Overall, there are still controversial about different effects of the CD3+ T cells in the grafts on transplant outcomes, because patients with different conditioning regimens, allografts origin, GVHD prophylaxis, and different underlying disease may have different complications and outcomes of HSCT. These variables should be considered to carefully assess the CD3+ T graft content and tailor the cell dose infused in order to reduce complications and improve the overall survival and disease progress survival.
Acknowledgements
Not applicable.
Funding
The present study was supported by the National Nature Science Fund of China (grant no. 81600179) and the Natural Science Basic Research of Shaanxi Province (grant no. 2019JM-564).

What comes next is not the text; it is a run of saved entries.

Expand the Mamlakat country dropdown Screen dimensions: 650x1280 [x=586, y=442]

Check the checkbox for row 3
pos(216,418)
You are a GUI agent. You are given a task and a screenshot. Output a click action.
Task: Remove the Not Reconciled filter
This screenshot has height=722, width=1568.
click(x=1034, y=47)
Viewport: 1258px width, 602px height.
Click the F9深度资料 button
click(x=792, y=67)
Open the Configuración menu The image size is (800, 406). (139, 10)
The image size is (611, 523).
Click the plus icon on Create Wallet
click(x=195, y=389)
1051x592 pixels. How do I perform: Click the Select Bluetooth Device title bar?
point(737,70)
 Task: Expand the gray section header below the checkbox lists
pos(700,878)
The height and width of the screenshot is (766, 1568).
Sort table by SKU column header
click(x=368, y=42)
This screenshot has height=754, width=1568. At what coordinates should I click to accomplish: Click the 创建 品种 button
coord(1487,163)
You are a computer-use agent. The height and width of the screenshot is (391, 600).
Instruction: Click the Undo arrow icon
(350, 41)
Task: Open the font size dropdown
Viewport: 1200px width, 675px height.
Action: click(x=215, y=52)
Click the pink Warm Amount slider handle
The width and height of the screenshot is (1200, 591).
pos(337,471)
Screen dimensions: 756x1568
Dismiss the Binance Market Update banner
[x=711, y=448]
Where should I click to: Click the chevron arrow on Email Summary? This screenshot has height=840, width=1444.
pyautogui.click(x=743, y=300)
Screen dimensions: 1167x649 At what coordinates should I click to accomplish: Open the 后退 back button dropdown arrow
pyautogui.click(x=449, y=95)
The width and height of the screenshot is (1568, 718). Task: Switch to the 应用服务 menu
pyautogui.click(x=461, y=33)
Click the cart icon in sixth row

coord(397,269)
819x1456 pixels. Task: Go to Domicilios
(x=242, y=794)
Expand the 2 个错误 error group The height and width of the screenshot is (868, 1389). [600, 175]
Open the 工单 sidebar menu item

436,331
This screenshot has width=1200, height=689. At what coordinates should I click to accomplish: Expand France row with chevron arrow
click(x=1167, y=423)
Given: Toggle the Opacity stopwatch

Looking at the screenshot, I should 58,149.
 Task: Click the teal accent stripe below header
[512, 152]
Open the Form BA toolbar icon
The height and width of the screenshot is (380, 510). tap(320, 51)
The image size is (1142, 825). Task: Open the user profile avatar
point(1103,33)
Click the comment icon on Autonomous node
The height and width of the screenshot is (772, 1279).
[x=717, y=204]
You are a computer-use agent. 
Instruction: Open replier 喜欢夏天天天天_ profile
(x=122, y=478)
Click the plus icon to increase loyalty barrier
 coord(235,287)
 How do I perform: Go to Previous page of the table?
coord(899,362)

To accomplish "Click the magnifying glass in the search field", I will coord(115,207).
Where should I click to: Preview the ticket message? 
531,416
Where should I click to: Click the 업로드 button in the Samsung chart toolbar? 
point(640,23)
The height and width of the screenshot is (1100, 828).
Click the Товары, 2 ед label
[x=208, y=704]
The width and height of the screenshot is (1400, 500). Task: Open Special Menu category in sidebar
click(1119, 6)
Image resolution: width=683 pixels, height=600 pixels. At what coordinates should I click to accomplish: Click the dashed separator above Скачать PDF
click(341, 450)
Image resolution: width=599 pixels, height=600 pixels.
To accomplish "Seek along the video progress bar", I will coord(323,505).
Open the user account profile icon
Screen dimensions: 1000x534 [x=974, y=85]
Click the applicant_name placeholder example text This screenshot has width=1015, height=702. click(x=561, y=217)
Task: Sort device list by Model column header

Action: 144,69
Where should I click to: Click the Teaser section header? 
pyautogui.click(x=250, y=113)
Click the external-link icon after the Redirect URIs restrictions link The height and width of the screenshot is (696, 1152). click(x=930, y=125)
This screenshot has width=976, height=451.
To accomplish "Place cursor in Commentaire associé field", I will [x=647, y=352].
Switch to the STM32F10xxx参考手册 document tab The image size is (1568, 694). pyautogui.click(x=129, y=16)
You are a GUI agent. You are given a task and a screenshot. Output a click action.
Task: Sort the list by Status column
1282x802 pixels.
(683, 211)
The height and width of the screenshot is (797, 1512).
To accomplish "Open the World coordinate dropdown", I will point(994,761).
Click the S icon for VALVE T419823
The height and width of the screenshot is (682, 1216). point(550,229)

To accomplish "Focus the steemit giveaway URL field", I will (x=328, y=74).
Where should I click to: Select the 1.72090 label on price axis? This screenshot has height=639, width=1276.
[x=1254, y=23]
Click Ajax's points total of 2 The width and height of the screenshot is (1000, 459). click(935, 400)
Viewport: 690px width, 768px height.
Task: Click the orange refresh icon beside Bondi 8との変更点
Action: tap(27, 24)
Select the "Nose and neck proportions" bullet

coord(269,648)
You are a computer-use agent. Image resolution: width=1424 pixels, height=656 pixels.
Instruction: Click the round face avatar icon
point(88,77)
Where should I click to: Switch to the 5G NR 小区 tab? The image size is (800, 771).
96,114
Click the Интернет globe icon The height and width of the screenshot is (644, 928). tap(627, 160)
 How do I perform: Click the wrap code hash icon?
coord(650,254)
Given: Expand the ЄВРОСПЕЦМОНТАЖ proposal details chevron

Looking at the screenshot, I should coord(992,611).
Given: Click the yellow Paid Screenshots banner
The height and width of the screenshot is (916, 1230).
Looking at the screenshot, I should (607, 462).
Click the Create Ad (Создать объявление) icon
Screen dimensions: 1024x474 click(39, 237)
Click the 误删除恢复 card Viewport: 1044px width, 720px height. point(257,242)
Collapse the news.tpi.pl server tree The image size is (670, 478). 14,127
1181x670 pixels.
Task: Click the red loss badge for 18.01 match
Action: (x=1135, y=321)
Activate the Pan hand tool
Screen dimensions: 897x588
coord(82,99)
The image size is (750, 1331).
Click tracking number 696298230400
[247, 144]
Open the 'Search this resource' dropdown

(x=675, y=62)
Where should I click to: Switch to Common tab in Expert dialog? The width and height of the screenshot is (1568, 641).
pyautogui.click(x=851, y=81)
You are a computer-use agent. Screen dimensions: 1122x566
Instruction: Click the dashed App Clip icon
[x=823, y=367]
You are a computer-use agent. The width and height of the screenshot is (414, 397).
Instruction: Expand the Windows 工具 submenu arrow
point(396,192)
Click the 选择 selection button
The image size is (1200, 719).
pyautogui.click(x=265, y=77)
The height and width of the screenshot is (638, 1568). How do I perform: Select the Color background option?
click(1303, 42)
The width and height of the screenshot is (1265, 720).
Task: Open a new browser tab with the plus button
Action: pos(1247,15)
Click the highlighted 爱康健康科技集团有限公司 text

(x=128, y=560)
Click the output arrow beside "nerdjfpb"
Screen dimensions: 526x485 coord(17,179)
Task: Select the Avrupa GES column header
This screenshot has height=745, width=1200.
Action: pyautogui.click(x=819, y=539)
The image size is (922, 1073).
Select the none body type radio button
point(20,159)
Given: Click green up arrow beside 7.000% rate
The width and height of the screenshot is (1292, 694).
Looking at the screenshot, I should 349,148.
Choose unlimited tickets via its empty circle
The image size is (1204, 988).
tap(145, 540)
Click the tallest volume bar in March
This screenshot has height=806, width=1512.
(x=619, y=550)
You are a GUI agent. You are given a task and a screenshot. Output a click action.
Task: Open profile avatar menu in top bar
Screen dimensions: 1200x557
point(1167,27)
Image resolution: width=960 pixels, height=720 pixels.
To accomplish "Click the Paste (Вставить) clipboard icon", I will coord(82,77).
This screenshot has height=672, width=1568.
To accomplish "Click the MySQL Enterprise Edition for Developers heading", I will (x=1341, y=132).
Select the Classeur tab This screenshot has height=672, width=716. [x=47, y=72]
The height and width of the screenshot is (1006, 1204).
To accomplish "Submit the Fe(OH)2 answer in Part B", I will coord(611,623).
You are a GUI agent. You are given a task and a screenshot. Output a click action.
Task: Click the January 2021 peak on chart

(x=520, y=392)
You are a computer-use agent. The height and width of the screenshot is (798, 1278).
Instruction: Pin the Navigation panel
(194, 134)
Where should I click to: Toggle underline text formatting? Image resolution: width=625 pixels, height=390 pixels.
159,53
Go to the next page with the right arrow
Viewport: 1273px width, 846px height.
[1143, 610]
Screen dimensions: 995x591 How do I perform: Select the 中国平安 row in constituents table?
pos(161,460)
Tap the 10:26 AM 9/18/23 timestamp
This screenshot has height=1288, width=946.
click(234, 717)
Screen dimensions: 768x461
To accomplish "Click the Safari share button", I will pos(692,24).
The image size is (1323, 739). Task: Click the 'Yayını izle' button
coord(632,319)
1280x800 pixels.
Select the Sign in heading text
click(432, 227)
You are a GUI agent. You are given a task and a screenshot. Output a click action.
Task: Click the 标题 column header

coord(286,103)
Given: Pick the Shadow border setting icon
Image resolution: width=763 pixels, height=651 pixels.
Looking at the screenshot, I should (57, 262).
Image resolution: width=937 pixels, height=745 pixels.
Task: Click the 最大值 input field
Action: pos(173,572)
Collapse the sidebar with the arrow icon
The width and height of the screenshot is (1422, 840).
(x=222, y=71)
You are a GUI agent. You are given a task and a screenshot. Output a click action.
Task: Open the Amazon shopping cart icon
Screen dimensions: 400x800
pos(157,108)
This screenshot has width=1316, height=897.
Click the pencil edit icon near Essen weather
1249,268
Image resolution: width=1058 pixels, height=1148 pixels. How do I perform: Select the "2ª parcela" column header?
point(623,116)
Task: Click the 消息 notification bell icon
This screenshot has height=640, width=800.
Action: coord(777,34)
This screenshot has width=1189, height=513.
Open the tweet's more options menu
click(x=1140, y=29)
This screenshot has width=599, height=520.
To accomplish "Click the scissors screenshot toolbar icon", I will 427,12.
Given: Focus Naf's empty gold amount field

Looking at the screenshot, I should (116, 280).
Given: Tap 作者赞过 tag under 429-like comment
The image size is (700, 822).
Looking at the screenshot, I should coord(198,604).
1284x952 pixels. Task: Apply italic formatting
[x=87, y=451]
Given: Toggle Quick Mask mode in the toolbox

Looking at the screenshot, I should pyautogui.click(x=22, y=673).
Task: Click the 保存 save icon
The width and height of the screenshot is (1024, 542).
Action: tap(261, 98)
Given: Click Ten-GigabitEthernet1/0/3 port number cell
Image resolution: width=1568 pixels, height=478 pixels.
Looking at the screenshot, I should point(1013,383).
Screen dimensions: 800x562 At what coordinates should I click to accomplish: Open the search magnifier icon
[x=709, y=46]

Availability of data and materials
The datasets used and/or analyzed during the present study are available from the corresponding author on reasonable request.
Authors' contributions
YZ and XW designed the study and wrote the initial draft of the manuscript. XW and PH contributed to refining the figures. CG, CS, YC, JX, HZ and MZ contributed to the analysis and interpretation of data. YC, JX and HZ verified the analytical methods. All authors read and approved the final manuscript.
Ethics approval and consent to participate
This study was approved by the Ethics Comittee of the First Affiliated Hospital of Xi'an Jiaotong University (Xi'an, China). All of patients and donors, or their legal guardians, provided written informed consent in accordance with the Declaration of Helsiniki.
Patient consent for publication
Not applicable.
Competing interests
The authors declare that they have no competing interests.